● **DE OPDRACHT**: Zet het gedeelte dat begint met de regel met "Click the Home" en eindigt met de regel met "Action: pyautogui.click(x=491, y=546)", beide regels inbegrepen, om in een Markdown-tabel met de kolommen Nr en Regel. Geef in Nr een volgnummer per regel en laat lege regels weg.

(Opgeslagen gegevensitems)
⁂

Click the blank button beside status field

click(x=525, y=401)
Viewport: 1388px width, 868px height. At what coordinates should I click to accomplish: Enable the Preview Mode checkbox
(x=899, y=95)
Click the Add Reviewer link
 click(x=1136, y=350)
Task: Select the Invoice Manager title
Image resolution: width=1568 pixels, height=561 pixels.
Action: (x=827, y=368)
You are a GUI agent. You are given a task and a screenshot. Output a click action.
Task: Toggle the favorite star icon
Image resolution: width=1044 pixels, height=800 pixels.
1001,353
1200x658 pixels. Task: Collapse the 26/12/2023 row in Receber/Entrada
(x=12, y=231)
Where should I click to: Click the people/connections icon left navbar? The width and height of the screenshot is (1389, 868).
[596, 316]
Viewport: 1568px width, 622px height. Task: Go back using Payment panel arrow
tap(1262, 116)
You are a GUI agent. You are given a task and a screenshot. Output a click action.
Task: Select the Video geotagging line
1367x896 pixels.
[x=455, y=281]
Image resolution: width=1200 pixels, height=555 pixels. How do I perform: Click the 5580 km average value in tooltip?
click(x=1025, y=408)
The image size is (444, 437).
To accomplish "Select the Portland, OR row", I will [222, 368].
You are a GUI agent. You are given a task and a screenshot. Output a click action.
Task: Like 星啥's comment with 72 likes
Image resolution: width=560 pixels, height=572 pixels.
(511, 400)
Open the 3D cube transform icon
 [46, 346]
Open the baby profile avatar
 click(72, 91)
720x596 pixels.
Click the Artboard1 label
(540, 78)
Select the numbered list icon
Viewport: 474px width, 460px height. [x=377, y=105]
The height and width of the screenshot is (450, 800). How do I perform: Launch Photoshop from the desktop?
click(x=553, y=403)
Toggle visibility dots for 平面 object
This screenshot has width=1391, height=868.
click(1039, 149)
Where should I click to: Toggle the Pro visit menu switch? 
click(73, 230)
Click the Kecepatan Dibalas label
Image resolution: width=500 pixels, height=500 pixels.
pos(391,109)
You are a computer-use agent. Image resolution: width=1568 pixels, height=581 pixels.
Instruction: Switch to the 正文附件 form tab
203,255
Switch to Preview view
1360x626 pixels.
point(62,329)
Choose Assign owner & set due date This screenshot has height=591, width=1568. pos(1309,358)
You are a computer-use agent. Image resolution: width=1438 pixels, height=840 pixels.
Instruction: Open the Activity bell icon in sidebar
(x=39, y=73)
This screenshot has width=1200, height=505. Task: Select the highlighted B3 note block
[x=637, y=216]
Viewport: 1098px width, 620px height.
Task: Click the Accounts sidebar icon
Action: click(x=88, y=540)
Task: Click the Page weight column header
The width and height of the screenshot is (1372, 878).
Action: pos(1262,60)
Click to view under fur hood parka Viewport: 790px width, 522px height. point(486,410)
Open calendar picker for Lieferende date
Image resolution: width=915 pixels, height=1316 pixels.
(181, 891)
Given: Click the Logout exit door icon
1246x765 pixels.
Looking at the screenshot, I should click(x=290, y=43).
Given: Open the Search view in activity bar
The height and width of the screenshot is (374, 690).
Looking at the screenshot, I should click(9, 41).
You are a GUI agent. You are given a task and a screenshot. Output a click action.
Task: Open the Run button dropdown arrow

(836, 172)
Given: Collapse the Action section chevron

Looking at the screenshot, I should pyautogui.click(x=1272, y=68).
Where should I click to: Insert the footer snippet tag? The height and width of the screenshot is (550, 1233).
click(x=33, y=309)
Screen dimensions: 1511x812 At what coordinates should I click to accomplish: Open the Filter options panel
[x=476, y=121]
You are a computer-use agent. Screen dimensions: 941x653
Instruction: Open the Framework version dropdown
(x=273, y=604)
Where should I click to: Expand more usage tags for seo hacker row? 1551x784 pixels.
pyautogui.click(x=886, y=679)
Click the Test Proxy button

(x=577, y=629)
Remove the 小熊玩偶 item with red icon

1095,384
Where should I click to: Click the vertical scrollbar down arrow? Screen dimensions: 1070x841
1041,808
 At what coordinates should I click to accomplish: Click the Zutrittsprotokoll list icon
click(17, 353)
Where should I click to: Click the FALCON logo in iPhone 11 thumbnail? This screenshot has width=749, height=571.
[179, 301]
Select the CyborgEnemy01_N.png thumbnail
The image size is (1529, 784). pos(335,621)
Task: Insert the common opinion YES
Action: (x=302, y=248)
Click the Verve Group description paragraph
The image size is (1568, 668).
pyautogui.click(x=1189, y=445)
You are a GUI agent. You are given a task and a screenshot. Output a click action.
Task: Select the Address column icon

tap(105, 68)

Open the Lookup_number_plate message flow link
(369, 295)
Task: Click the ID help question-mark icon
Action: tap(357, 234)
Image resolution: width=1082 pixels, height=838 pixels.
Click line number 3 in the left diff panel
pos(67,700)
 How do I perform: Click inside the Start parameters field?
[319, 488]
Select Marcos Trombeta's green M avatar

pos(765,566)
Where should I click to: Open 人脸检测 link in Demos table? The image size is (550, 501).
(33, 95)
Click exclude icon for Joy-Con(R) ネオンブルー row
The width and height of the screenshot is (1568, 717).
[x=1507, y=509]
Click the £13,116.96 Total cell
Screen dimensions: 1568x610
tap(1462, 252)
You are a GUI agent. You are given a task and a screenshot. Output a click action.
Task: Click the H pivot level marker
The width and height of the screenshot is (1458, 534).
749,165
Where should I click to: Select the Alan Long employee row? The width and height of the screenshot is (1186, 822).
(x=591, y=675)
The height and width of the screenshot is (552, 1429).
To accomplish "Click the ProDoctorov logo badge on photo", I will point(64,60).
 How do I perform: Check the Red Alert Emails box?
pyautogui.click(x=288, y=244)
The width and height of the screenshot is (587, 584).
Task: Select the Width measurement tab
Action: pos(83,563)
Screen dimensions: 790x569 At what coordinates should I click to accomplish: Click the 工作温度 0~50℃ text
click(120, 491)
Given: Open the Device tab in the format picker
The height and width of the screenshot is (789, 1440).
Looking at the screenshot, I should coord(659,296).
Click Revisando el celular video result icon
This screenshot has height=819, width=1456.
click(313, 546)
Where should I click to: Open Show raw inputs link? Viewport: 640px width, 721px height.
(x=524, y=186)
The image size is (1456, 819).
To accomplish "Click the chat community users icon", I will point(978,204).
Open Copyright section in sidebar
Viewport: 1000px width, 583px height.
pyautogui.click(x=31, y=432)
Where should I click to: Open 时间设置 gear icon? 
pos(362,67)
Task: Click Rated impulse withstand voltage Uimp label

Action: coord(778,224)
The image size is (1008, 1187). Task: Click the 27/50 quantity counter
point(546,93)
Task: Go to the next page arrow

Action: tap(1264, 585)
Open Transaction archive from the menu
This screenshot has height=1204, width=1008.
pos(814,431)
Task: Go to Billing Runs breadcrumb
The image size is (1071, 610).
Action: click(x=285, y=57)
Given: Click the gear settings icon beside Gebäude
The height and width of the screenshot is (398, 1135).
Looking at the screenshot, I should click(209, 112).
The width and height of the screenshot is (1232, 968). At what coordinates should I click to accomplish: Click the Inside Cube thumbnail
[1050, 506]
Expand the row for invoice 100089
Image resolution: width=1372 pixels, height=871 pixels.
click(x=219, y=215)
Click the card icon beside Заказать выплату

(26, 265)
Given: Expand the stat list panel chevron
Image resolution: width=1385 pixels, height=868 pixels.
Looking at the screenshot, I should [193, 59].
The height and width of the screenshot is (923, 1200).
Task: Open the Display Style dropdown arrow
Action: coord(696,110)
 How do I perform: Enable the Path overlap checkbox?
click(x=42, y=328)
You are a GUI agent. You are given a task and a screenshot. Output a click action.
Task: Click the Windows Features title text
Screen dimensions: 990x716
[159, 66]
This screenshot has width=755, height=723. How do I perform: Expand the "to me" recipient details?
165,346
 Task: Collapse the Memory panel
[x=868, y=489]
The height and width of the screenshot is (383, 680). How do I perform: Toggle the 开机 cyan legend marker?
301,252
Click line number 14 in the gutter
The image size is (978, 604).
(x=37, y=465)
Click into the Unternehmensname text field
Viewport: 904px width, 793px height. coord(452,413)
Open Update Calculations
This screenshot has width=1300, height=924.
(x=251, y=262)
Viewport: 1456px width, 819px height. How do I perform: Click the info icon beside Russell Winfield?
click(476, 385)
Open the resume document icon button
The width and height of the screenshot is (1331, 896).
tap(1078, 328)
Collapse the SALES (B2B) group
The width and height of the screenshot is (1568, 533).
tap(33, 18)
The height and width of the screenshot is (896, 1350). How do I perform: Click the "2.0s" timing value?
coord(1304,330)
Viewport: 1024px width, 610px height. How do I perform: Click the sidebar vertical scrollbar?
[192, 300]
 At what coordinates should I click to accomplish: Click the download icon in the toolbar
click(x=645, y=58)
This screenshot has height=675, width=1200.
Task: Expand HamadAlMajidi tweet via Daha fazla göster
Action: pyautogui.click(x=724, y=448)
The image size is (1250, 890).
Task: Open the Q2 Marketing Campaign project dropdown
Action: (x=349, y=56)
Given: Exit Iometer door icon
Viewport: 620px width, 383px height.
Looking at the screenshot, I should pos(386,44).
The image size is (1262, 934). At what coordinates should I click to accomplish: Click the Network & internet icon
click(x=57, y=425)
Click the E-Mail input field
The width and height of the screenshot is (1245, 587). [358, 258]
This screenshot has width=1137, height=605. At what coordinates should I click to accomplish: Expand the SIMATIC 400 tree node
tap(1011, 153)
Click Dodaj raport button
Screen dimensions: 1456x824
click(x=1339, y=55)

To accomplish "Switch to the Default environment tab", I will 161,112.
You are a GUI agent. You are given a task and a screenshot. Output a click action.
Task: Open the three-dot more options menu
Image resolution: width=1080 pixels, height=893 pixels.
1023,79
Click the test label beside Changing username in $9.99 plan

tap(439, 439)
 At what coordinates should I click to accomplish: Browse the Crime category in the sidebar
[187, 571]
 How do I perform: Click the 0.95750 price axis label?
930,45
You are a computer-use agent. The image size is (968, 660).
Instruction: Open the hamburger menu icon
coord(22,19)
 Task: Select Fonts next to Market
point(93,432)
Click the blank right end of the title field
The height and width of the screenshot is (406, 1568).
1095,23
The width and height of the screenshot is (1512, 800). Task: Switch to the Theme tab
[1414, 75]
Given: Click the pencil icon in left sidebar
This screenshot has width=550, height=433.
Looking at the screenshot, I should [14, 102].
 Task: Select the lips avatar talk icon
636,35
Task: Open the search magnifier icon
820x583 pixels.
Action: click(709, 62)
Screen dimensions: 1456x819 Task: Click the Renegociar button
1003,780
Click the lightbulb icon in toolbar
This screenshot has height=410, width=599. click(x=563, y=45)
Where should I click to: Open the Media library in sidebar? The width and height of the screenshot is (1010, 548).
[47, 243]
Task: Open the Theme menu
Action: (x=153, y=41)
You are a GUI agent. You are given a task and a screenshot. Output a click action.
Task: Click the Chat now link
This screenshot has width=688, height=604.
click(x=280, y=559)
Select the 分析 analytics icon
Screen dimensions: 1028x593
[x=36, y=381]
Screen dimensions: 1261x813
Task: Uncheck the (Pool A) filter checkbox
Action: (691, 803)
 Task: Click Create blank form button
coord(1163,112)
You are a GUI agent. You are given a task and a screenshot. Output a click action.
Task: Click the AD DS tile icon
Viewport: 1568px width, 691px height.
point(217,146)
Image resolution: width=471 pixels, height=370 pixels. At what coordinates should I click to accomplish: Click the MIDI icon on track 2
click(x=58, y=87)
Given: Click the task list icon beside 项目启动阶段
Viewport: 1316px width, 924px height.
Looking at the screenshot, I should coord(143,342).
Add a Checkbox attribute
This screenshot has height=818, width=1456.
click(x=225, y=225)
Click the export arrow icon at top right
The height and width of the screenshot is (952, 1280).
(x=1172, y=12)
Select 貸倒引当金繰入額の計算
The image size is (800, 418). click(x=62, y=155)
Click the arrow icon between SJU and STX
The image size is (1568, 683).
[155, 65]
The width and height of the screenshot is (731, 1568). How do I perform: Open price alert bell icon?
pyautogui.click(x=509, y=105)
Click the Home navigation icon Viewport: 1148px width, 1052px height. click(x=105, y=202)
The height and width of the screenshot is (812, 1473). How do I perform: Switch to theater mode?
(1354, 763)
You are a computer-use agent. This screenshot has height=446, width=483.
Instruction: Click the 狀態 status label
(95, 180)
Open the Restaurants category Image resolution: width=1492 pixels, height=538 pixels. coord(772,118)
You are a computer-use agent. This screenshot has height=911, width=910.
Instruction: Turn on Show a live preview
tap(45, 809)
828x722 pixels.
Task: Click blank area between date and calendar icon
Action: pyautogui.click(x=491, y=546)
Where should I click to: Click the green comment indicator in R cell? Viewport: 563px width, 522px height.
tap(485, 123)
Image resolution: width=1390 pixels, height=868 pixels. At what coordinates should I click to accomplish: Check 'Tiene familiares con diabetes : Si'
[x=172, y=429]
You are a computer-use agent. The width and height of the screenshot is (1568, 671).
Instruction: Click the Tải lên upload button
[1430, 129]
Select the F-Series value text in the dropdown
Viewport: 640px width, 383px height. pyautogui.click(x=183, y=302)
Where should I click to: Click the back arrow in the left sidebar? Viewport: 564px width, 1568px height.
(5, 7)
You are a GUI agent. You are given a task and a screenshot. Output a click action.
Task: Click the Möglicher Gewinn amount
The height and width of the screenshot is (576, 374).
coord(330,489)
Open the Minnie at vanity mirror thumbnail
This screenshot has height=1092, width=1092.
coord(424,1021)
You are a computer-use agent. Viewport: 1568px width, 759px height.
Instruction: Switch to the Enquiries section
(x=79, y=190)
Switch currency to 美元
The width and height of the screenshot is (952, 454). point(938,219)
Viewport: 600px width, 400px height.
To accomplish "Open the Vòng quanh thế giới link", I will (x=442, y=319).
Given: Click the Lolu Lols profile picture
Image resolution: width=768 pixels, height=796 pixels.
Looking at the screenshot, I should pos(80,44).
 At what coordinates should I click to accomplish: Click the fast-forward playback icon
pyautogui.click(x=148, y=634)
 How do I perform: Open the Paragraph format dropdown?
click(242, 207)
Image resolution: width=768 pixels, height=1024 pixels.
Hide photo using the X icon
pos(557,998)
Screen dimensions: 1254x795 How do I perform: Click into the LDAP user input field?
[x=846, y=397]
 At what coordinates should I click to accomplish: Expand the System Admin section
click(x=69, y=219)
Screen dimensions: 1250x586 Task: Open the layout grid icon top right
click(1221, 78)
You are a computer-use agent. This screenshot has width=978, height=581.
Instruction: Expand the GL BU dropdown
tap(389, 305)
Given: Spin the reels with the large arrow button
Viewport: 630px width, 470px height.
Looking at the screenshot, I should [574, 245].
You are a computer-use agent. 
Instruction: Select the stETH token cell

⁂

● **ANTWOORD OEFENING**:
| Nr | Regel |
|---|---|
| 1 | Click the Home navigation icon Viewport: 1148px width, 1052px height. click(x=105, y=202) |
| 2 | The height and width of the screenshot is (812, 1473). How do I perform: Switch to theater mode? |
| 3 | (1354, 763) |
| 4 | You are a computer-use agent. This screenshot has height=446, width=483. |
| 5 | Instruction: Click the 狀態 status label |
| 6 | (95, 180) |
| 7 | Open the Restaurants category Image resolution: width=1492 pixels, height=538 pixels. coord(772,118) |
| 8 | You are a computer-use agent. This screenshot has height=911, width=910. |
| 9 | Instruction: Turn on Show a live preview |
| 10 | tap(45, 809) |
| 11 | 828x722 pixels. |
| 12 | Task: Click blank area between date and calendar icon |
| 13 | Action: pyautogui.click(x=491, y=546) |